To sketch the graph, we need to convert the equation into the standard form of an ellipse, which is $$\frac{(x-h)^2}{a^2} + \frac{(y-k)^2}{b^2} = 1$$. We do this by dividing both sides of the equation by the constant on the right-hand side.

$$x^{2}+9 y^{2}=9$$

Divide both sides by 9:

$$\frac{x^{2}}{9}+\frac{9 y^{2}}{9}=\frac{9}{9}$$

$$\frac{x^{2}}{9}+\frac{y^{2}}{1}=1$$

**step3 Determine key parameters for the ellipse**

From the standard form, we can identify the center and the lengths of the semi-major and semi-minor axes.
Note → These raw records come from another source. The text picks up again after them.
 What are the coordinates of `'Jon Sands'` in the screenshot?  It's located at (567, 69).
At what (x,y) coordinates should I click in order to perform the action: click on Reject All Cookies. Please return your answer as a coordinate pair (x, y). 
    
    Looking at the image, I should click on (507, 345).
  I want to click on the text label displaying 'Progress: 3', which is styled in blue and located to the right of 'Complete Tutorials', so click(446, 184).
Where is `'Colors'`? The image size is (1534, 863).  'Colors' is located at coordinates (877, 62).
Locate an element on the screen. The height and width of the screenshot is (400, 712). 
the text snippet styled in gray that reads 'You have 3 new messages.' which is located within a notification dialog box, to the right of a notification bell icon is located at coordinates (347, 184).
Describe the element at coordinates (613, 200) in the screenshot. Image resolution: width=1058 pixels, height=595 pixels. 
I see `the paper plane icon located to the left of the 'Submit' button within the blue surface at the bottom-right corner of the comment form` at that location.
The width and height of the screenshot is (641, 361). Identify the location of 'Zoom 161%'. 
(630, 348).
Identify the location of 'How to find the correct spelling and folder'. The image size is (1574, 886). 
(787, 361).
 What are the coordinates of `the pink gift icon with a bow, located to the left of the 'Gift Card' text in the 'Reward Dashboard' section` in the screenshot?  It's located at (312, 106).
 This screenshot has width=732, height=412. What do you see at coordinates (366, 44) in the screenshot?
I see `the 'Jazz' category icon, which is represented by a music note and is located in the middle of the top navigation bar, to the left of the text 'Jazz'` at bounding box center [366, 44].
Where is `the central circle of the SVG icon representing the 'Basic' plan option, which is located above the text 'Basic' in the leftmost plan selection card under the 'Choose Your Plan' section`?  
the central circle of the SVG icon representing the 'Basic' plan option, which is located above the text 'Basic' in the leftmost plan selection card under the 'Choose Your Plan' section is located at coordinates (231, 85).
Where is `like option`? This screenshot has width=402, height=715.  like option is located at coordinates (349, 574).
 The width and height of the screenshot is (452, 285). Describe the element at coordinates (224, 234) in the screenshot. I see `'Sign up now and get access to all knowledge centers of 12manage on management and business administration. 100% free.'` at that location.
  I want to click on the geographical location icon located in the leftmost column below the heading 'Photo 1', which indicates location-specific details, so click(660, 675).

The equation is $$\frac{x^{2}}{3^2}+\frac{y^{2}}{1^2}=1$$.

The center of the ellipse is at $$(h, k)$$. In this case, since there are no terms like $$(x-h)^2$$ or $$(y-k)^2$$, the center is at the origin.

$$\text{Center: }(0,0)$$

The value of $$a^2$$ is the denominator under the $$x^2$$ term, and $$b^2$$ is the denominator under the $$y^2$$ term.
So, $$a^2=9$$, which means $$a=\sqrt{9}=3$$.
And $$b^2=1$$, which means $$b=\sqrt{1}=1$$.

Since $$a>b$$, the major axis is horizontal. The vertices (endpoints of the major axis) are at $$(\pm a, 0)$$, and the co-vertices (endpoints of the minor axis) are at $$(0, \pm b)$$.

$$\text{Vertices: }(\pm 3, 0)$$

$$\text{Co-vertices: }(0, \pm 1)$$

**step4 Sketch the graph**

To sketch the graph of the ellipse, we plot the center at $$(0,0)$$. Then, we mark the vertices at $$(-3,0)$$ and $$(3,0)$$ on the x-axis, and the co-vertices at $$(0,-1)$$ and $$(0,1)$$ on the y-axis. Finally, we draw a smooth, oval-shaped curve that passes through these four points to form the ellipse.